Top of EXTRACTED TEXT

Heading north on Highway 17 in the direction of Flagstaff after lunch with what seems to be about half of Phoenix. In previous years, the worry was getting stuck in traffic on Friday afternoons trying to get out of town or the crush on late Sunday of everyone returning. Now, it seems that there are so many people trying to escape the summer heat they’ll leave at a moment’s notice and satisfy themselves with spending the day somewhere between Prescott, Cottonwood, Sedona, and Flagstaff.
Our first stop was in Prescott, where Caroline wanted to visit Carma, who owns a shop called Fiber Creek. Pulling into the plaza, I spotted a Starbucks in a grocery, where I also knew I’d be able to make a pit stop for the facilities, have some iced coffee, and get the first part of today’s blog entry written. I’d planned on writing a screed about the traffic, lamenting the cultural and apparent education differences between the customers of the In N Out we had lunch at earlier here in Arizona and the last one we stopped at a few weeks ago in Rowland Heights, California, and whatever else I could throw in as I practiced the, “Get off of my lawn” routine, but instead I’ll just hint at my seething annoyance with public displays of stupidity and leave it at that. Now caught up purging my bladder and spleen, I’ll head over to the yarn store before Caroline purges our bank account.

Bottom of EXTRACTED TEXT
Top of DATASET EXCERPTS

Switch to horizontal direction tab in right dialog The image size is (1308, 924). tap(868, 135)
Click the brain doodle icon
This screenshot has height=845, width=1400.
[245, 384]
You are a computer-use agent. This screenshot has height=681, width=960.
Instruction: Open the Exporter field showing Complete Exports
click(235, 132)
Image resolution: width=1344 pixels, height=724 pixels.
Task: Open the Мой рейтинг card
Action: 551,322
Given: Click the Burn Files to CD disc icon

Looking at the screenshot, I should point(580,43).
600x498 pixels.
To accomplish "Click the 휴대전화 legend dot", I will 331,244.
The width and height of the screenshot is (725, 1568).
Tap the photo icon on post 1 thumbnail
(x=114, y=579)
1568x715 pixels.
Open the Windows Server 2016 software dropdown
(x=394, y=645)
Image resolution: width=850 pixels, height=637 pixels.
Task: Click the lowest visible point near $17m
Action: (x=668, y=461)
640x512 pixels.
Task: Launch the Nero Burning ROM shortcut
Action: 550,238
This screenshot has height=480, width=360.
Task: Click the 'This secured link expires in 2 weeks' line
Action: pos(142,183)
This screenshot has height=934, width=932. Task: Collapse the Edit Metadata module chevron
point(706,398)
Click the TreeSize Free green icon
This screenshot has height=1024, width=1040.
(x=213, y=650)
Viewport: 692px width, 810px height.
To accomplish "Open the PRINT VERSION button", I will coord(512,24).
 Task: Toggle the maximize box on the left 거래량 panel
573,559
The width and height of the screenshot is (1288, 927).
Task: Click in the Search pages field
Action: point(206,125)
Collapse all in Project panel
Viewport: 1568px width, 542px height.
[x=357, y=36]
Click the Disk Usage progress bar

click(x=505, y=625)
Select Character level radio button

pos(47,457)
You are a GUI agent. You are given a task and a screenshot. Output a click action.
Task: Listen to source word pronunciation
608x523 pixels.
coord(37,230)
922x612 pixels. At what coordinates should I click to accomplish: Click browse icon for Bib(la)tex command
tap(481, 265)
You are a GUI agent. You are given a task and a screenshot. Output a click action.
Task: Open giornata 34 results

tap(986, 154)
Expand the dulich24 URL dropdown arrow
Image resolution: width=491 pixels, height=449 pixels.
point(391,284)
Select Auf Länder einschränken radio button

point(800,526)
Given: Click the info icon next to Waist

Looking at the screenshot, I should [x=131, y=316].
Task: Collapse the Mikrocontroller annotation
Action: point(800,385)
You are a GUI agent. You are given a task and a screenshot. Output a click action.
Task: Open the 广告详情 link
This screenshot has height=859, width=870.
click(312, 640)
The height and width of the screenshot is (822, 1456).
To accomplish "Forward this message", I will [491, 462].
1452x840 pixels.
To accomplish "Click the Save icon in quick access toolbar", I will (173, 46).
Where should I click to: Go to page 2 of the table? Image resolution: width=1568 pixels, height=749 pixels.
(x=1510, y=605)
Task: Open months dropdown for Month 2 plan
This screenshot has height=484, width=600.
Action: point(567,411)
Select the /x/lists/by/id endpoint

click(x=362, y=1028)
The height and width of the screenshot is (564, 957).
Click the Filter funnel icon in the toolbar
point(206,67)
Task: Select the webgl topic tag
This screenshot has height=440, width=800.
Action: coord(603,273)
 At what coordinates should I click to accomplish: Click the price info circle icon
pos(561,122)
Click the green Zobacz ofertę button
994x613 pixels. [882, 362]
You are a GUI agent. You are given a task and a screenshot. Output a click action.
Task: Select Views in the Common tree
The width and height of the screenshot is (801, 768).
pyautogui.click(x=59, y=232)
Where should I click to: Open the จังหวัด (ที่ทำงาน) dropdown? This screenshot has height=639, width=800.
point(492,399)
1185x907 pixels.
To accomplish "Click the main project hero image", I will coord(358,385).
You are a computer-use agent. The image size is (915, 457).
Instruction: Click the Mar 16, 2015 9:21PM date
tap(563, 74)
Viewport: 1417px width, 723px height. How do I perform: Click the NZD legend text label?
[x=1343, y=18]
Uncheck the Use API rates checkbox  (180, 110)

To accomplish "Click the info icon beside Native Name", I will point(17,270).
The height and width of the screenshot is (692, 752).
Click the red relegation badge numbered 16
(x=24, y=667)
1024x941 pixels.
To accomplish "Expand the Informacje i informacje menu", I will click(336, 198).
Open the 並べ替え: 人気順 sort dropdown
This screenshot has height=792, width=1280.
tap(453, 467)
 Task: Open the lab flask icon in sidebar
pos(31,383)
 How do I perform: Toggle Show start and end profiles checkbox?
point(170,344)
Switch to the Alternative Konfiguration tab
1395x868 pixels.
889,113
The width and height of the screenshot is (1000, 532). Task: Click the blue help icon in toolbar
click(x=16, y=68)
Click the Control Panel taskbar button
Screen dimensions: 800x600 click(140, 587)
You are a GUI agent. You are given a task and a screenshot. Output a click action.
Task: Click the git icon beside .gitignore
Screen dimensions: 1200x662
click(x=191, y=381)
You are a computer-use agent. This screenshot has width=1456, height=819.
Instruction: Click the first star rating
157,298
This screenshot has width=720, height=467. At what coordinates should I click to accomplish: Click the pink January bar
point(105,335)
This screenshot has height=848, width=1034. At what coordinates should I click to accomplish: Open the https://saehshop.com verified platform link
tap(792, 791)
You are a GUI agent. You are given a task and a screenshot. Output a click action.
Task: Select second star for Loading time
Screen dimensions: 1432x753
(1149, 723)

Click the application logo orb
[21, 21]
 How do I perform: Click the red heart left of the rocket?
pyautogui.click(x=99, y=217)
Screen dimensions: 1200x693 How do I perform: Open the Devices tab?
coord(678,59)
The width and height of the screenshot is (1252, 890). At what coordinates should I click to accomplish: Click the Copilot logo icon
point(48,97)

Bottom of DATASET EXCERPTS

■ WHAT IS EXPECTED
Reproduce the whole travel-blog text word for word. The records have nothing to do with this.

■ ANSWER SPACE
Heading north on Highway 17 in the direction of Flagstaff after lunch with what seems to be about half of Phoenix. In previous years, the worry was getting stuck in traffic on Friday afternoons trying to get out of town or the crush on late Sunday of everyone returning. Now, it seems that there are so many people trying to escape the summer heat they’ll leave at a moment’s notice and satisfy themselves with spending the day somewhere between Prescott, Cottonwood, Sedona, and Flagstaff.
Our first stop was in Prescott, where Caroline wanted to visit Carma, who owns a shop called Fiber Creek. Pulling into the plaza, I spotted a Starbucks in a grocery, where I also knew I’d be able to make a pit stop for the facilities, have some iced coffee, and get the first part of today’s blog entry written. I’d planned on writing a screed about the traffic, lamenting the cultural and apparent education differences between the customers of the In N Out we had lunch at earlier here in Arizona and the last one we stopped at a few weeks ago in Rowland Heights, California, and whatever else I could throw in as I practiced the, “Get off of my lawn” routine, but instead I’ll just hint at my seething annoyance with public displays of stupidity and leave it at that. Now caught up purging my bladder and spleen, I’ll head over to the yarn store before Caroline purges our bank account.